Unceasing North Korean provocations

North Korea’s provocations did not cease. In November of that year, the Yeonpyeong Island shelling incident occurred, resulting in the deaths of two South Korean Marines and injuries to 18 others, including civilians. The hardliners in North Korea appeared to believe that provocations were necessary to maintain the upper hand in negotiations.

 

North Korea fires artillery towards South Korean island Yeonpyeong in 2010. [YONHAP]

In February 2011, another sensitive incident occurred when a North Korean vessel drifted across the Yellow Sea to Yeonpyeong Island, carrying 31 North Koreans.
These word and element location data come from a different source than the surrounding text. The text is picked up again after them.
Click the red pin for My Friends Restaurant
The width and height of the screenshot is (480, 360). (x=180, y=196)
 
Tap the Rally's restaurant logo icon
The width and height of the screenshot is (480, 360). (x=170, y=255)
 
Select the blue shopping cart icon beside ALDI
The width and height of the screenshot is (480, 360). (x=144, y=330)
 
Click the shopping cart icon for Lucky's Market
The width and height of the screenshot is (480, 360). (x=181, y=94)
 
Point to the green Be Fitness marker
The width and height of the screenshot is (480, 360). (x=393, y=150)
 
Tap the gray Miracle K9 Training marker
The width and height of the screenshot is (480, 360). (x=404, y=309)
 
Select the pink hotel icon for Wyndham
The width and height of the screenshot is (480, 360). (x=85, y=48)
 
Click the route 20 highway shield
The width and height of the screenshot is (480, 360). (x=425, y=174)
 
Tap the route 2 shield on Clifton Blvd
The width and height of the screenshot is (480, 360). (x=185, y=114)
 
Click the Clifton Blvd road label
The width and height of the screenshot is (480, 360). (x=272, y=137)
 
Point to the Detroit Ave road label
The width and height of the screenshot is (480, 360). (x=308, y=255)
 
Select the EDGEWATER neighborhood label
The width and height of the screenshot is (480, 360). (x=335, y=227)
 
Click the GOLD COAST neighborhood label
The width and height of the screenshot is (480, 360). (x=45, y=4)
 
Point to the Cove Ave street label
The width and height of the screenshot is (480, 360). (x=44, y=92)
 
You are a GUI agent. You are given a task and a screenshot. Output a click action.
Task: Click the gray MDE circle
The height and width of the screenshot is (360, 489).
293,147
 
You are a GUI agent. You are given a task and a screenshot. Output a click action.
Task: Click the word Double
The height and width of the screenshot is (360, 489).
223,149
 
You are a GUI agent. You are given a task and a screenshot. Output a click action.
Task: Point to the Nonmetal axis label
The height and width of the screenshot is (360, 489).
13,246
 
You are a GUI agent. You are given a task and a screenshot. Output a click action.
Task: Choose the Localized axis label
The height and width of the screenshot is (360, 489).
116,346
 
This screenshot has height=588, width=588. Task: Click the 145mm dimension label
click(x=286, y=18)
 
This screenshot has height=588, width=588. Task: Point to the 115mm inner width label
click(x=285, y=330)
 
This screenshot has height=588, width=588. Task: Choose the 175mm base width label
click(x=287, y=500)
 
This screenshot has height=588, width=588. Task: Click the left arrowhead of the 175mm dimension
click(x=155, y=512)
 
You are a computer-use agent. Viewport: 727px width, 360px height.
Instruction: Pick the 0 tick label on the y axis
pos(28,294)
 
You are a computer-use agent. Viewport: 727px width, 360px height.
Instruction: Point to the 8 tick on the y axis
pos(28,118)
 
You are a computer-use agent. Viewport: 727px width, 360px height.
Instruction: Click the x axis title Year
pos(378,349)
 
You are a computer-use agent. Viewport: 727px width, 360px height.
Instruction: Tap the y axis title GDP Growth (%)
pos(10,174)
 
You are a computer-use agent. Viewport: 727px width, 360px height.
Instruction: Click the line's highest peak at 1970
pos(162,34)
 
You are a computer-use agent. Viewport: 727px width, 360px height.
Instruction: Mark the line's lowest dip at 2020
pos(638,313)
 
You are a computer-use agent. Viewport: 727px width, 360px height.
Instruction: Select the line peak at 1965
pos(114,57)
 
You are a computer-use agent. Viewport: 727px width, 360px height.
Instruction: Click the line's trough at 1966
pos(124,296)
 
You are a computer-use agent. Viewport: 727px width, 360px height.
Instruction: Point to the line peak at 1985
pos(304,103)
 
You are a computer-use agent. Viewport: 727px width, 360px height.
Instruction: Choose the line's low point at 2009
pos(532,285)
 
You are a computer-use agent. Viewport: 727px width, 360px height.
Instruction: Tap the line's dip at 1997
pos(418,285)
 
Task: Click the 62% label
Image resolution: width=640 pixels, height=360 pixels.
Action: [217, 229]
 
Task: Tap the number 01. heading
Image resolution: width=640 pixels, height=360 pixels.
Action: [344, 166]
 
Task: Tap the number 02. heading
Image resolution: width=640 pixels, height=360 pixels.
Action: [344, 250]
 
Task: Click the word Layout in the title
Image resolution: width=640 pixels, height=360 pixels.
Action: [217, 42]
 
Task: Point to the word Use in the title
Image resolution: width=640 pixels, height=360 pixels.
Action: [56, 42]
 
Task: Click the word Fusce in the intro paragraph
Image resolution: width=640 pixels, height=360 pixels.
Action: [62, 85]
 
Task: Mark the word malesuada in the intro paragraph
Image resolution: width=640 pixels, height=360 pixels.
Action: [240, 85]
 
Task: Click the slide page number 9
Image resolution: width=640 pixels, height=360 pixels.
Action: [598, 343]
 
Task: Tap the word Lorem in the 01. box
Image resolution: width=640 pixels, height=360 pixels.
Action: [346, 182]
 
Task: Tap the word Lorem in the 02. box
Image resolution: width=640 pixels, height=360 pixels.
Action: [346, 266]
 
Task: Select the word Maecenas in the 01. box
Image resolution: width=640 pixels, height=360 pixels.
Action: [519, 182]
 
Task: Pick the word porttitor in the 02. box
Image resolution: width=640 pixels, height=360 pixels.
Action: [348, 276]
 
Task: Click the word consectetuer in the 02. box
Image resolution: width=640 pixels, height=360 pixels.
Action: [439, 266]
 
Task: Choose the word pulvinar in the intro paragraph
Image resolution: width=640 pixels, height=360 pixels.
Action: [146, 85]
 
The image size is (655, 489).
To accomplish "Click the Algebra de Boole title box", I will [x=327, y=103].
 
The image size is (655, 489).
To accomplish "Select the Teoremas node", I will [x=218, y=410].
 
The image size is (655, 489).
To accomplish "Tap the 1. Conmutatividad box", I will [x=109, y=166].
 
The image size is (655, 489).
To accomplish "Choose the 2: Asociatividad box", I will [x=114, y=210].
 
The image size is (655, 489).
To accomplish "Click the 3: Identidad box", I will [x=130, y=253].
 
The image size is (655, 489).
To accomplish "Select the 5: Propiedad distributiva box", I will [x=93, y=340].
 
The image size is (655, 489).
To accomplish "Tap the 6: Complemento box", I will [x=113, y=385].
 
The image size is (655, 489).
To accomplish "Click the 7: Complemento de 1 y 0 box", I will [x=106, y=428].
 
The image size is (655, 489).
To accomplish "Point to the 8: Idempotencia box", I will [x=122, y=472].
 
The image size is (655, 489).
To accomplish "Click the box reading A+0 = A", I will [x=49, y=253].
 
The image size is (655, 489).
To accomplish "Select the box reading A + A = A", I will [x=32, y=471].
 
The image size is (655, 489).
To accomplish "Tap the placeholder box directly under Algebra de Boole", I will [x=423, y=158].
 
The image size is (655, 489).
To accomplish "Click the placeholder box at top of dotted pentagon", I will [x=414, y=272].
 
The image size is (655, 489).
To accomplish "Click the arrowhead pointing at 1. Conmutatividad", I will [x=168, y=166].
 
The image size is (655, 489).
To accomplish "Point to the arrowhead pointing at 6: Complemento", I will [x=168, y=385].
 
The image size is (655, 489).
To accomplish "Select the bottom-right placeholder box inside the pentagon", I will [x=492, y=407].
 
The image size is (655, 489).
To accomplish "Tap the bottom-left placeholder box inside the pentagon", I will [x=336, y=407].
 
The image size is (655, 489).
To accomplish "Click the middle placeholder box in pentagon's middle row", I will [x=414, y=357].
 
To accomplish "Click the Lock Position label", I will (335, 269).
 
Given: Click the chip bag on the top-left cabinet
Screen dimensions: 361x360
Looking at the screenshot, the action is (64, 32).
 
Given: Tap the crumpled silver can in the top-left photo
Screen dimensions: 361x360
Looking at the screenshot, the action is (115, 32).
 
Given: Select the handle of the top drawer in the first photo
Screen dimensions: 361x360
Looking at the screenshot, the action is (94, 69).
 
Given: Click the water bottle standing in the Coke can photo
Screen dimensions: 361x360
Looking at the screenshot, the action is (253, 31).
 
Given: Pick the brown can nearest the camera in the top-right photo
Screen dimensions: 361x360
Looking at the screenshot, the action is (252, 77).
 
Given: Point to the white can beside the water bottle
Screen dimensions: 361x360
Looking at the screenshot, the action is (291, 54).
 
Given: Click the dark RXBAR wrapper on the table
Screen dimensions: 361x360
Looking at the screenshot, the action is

Four of them expressed their desire to defect to the South. This was a potentially explosive issue that could provoke North Korea.

Kim Man-soo, a counselor from the United Front Department at the North Korean Embassy in Beijing, called Chung, seeking a meeting to discuss the drifting vessel incident.

They met at a coffee shop in the Hilton Hotel next to the South Korean Embassy. Kim Man-soo’s tone was firm.

The official North Korean position was that all 31 people, including those who wished to defect, must be returned. Chung could not make this decision on his own and relayed the matter to Im Tae-hee, then Chief of Staff to the President. The response was clear:

“We cannot send back those who have expressed their intention to defect. Even if it strains inter-Korean relations, it is not acceptable to do so on humanitarian grounds. If necessary, North Korea can take back the remaining 27, but further delays may jeopardize the return of those 27 as well.”

Chung communicated Im’s directive to Kim Man-soo, who left the meeting in anger. A few days later, North Korea quietly informed the South to return the 27 people via the sea route, effectively abandoning their earlier demand for the return of all 31.

Secret contact with Kim Jong-un’s inner circle

Four months after the drifting vessel incident, in June, North Korea caused a stir by revealing details of secret inter-Korean contacts. This unprecedented move was highly unusual in diplomatic practice.

Chung intervened to contain the situation. He met Kim Man-soo at a hotel bar and, over a Corona beer, conveyed a warning from the South Korean government.

 

Colonel Chung Kyu-phil gives a speech at the headquarters of JoongAng Ilbo on August 6. [Chang Jin-young, JoongAng Ilbo]

Further revelations by North Korea could lead to the complete collapse of inter-Korean relations. To preserve the minimal room for future negotiations, additional disclosures must be avoided.

While North Korea initially planned further disclosures, Chung was uncertain whether his warning had been effective. However, after their meeting, no further revelations emerged from North Korea.

As North Korea’s reckless actions intensified, the need for a hotline became more urgent. By late July, Chung successfully established contact with a close associate of Kim Jong-un, bringing the effort to secure a channel for the summit to fruition.